Let M be a Riemannian manifold and \(\Omega \) a compact domain of M with smooth boundary. We study the solution of the heat equation on \(\Omega \) having constant unit initial conditions and Dirichlet boundary conditions. The purpose of this paper is to study the geometry of domains for which, at any fixed value of time, the normal derivative of the solution (heat flow) is a constant function on the boundary. We express this fact by saying that such domains have the constant flow property. In constant curvature spaces known examples of such domains are given by geodesic balls and, more generally, by domains whose boundary is connected and isoparametric. The question is: are they all like that? This problem is the analogous (for the heat equation) of the classical Serrin’s problem for harmonic domains. In this paper we give an affirmative answer to the above question: in fact we prove more generally that, if a domain in an analytic Riemannian manifold has the constant flow property, then every component of its boundary is an isoparametric hypersurface. For space forms, we also relate the order of vanishing of the heat content with fixed boundary data with the constancy of the r-mean curvatures of the boundary and with the isoparametric property. Finally, we discuss the constant flow property in relation to other well-known overdetermined problems involving the Laplace operator, like the Serrin problem or the Schiffer problem.

Appendix: Proof of Lemma 27

This section is based on the paper by Ulrich Tamm [26], and we will follow closely the notation there.
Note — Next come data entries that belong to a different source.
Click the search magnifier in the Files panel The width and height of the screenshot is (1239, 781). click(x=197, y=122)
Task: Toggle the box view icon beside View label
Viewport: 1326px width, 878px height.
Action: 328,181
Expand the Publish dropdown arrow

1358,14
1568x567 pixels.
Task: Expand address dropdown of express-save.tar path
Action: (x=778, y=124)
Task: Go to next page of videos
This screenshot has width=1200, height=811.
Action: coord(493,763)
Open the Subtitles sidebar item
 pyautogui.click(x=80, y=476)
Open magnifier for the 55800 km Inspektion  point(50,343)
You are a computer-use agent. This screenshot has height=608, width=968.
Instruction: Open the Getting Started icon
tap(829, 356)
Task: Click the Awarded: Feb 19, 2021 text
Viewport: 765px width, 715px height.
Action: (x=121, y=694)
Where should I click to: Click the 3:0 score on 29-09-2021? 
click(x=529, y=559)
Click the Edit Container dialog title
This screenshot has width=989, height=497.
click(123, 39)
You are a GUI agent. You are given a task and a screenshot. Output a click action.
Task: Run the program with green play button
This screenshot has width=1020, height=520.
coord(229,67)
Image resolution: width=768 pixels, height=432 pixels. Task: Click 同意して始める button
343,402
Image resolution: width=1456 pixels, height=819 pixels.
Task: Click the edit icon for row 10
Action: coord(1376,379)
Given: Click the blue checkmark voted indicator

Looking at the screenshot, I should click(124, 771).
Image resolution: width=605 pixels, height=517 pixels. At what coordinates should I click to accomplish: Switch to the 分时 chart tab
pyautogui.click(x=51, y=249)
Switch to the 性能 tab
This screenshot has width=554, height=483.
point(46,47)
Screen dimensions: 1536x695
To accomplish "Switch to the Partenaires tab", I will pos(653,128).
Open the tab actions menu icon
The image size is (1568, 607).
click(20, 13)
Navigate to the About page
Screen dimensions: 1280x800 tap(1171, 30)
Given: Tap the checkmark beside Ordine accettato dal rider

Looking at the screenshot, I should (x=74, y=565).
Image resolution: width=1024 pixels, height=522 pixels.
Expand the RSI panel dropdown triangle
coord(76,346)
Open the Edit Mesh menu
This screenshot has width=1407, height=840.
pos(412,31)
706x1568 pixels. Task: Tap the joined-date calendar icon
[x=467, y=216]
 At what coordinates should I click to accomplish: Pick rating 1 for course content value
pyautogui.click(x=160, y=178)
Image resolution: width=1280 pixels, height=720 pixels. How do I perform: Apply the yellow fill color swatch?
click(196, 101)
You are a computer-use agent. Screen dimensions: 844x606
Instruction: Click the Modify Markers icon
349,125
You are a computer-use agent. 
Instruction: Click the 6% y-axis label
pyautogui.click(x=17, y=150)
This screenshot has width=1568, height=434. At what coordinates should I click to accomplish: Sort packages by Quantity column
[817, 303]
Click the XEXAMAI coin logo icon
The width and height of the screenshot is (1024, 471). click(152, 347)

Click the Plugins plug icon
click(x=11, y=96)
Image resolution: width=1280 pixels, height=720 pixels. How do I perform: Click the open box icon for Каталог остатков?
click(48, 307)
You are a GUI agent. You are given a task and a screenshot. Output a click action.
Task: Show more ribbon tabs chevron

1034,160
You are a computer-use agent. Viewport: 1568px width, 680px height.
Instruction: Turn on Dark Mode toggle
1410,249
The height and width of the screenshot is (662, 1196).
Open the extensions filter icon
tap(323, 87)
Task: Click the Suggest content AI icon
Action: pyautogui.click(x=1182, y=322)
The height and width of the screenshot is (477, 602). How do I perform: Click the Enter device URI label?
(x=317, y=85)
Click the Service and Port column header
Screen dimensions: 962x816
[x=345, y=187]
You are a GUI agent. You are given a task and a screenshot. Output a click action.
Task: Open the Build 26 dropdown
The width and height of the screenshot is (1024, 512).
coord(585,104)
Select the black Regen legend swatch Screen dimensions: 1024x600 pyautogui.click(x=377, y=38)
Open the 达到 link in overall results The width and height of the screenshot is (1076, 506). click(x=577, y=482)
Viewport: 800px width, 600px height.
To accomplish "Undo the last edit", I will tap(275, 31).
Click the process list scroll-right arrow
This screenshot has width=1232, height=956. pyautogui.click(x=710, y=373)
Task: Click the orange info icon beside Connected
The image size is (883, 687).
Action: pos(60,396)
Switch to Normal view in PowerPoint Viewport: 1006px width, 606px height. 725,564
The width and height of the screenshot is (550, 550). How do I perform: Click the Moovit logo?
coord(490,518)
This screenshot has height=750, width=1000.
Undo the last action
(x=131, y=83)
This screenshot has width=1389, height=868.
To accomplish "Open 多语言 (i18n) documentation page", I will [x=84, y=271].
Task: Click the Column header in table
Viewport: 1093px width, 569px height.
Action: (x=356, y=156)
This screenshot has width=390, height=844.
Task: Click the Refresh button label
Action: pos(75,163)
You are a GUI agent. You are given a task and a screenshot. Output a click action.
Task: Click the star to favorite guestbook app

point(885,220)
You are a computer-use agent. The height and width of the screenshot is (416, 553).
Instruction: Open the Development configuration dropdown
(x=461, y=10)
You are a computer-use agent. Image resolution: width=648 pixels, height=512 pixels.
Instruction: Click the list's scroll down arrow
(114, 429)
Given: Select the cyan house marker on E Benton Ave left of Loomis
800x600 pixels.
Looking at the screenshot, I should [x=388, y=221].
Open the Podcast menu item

Given a sequence \(\{c_0,c_1,c_2,\dots \}\) form the infinite matrix

$$\begin{aligned} A=\begin{pmatrix}c_0&{}c_1&{}c_2&{}\cdots \\ c_1&{}c_2&{}c_3&{}\cdots \\ c_2&{}c_3&{}c_4&{}\cdots \\ \vdots &{}\vdots &{}\vdots &{}\ddots \\ \end{pmatrix}\end{aligned}$$

(68)

and let \(A_n\) be the \(n\times n\) sub-matrix in the upper left corner:

$$\begin{aligned} A_1=(c_0), \quad A_2=\begin{pmatrix} c_0&{}c_1\\ c_1&{}c_2\end{pmatrix}, \quad A_3=\begin{pmatrix} c_0&{}c_1&{}c_2\\ c_1&{}c_2&{}c_3\\ c_2&{}c_3&{}c_4\end{pmatrix}, \dots \end{aligned}$$

In this way we obtain a sequence of Hankel matrices. We will also consider shifted sequences, namely for all \(k\ge 0\) we set

$$\begin{aligned} A^{(k)}=\begin{pmatrix}c_k&{}c_{k+1}&{}c_{k+2}&{}\cdots \\ c_{k+1}&{}c_{k+2}&{}c_{k+3}&{}\cdots \\ c_{k+2}&{}c_{k+3}&{}c_{k+4}&{}\cdots \\ \vdots &{}\vdots &{}\vdots &{}\ddots \\ \end{pmatrix}\end{aligned}$$

and let \(A^{(k)}_n\) be the \(n\times n\) sub-matrix in the upper left corner of \(A^{(k)}\); by convention \(A^{(0)}=A\). For all \(k=0,1,\dots \) we set

$$\begin{aligned} d_n^{(k)}=\det A^{(k)}_n. \end{aligned}$$

By definition, the sequence \(\{d_1^{(k)}, d_2^{(k)}, d_3^{(k)}, \dots \}\) is called the Hankel transform of the sequence \(\{c_k,c_{k+1}, c_{k+2}\dots \}\).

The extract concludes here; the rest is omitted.